Work instructions: What do you get if you duplicate the items below word for word, beginning at the line that has "Select the trash" and stopping after the line that has "I will point(55,500)."?

Stored records:
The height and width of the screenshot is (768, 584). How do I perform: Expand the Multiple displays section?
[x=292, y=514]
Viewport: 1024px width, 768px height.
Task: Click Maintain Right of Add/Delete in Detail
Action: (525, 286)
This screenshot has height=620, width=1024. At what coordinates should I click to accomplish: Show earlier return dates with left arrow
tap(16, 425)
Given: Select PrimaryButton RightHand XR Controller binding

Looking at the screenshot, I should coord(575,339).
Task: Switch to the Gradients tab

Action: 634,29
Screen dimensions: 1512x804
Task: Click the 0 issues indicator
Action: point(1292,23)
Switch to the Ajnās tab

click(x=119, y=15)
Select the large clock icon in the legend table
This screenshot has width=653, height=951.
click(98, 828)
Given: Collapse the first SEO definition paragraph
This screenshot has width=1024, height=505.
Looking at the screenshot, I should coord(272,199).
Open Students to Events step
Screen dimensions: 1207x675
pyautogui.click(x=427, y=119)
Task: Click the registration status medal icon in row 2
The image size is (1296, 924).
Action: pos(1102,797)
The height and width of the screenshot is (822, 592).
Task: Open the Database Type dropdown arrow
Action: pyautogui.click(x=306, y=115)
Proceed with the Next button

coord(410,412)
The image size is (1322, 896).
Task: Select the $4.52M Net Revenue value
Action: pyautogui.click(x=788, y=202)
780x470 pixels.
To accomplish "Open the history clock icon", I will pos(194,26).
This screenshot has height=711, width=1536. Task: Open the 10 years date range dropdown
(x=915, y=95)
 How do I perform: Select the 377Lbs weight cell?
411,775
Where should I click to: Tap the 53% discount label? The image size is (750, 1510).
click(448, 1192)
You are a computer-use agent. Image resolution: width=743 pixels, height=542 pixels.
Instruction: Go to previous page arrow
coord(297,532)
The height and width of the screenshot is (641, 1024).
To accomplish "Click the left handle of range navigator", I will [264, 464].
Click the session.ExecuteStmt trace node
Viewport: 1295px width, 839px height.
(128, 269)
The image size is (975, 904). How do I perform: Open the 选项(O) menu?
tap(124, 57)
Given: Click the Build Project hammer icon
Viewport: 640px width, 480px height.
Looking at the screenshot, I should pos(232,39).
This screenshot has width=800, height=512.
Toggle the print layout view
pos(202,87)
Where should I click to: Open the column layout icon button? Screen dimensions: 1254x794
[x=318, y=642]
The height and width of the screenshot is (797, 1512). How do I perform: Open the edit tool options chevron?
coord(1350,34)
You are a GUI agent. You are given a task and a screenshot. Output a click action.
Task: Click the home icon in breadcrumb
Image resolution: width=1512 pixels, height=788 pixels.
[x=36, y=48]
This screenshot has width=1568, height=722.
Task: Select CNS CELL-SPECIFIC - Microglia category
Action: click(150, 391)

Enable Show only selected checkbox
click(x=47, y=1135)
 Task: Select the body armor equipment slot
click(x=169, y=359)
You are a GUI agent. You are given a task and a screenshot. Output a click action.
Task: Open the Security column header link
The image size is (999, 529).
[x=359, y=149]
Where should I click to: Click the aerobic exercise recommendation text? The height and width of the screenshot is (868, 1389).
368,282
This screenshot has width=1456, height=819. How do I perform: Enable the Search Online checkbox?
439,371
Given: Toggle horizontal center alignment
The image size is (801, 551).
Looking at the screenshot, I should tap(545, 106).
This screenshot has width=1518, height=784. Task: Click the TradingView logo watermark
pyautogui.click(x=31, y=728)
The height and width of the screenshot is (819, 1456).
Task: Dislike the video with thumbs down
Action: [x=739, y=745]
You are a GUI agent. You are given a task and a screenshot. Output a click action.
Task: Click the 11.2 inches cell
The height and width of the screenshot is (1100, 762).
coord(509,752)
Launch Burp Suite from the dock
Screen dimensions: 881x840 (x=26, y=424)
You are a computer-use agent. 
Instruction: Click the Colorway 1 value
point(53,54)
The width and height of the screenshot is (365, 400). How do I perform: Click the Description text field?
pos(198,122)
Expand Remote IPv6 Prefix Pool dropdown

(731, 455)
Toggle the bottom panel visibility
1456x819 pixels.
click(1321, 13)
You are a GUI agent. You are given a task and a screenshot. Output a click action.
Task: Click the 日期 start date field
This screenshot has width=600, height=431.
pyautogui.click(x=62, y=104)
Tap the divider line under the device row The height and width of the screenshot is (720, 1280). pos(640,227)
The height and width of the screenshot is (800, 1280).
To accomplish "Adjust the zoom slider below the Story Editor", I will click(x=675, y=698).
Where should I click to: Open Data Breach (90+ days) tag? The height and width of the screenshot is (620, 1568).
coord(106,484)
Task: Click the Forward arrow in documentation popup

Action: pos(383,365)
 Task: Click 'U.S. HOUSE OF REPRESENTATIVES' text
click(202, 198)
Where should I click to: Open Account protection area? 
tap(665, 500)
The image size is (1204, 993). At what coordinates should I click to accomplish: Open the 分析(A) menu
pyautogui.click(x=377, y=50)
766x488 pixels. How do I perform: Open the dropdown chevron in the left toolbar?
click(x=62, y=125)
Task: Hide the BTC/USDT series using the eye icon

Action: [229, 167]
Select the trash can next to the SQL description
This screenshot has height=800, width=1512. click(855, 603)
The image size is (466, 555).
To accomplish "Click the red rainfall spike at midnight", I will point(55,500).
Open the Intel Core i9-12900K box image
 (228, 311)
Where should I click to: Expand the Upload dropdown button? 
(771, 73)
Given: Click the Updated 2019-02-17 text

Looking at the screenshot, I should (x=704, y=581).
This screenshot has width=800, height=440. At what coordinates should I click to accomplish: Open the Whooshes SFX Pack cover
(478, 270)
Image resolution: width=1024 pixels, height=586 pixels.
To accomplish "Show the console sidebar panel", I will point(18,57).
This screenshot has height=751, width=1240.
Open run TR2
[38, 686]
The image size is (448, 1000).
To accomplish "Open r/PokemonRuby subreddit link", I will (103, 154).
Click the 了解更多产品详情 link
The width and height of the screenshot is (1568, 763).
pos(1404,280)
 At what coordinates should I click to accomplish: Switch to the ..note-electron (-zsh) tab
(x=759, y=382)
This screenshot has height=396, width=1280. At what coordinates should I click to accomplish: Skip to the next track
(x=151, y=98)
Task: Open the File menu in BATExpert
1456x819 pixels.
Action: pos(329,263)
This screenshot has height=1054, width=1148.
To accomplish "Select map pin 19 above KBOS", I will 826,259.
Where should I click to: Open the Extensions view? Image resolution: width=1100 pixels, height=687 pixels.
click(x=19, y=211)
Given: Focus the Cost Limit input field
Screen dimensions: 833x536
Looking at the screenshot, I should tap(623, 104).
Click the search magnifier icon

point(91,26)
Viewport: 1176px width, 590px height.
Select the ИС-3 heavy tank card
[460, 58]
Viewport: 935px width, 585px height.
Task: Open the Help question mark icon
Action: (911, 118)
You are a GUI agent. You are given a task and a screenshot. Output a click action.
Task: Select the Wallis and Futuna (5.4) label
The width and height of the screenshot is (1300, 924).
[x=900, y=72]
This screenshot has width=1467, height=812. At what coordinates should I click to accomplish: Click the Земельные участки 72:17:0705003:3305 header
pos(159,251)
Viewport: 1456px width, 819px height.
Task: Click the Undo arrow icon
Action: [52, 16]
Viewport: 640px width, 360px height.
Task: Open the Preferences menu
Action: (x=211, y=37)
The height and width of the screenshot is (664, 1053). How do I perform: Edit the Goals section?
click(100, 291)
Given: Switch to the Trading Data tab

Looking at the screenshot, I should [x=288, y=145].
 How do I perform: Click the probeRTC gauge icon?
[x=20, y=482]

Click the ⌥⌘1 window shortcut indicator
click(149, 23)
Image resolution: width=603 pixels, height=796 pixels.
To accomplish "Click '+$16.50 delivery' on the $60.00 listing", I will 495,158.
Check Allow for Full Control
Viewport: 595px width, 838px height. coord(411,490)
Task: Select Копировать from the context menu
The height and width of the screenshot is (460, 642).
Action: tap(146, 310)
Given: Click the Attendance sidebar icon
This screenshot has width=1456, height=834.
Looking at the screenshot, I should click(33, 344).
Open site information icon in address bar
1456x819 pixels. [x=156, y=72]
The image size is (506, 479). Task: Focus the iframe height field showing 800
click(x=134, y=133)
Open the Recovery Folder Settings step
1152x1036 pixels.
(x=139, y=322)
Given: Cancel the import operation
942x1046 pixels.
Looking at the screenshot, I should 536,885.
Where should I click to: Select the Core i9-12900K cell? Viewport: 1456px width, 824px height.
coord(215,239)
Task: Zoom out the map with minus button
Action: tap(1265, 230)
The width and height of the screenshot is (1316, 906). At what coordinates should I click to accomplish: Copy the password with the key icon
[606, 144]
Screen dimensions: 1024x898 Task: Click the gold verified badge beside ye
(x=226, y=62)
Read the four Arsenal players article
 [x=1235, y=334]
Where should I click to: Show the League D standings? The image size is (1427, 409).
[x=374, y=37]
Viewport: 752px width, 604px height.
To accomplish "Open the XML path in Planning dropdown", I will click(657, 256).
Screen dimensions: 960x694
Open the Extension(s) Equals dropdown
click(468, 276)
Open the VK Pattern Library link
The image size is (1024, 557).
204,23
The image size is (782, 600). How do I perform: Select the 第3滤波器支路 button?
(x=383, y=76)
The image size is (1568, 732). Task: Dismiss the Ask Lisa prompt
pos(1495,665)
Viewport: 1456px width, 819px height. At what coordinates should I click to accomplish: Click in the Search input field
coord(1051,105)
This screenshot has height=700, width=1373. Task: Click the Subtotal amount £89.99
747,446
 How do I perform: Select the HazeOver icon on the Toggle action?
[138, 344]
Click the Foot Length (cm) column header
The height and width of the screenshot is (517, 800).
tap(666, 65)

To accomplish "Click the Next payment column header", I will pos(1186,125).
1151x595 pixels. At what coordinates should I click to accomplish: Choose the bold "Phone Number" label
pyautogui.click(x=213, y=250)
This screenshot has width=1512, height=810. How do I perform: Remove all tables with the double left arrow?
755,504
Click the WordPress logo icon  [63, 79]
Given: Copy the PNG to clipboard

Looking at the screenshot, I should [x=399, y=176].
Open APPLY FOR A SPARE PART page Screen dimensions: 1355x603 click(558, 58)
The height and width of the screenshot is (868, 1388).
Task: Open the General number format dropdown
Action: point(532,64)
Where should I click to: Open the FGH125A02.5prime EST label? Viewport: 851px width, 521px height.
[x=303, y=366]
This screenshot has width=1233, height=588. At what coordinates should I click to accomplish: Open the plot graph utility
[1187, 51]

Response:
Select the trash can next to the SQL description
This screenshot has height=800, width=1512. click(855, 603)
The image size is (466, 555).
To accomplish "Click the red rainfall spike at midnight", I will point(55,500).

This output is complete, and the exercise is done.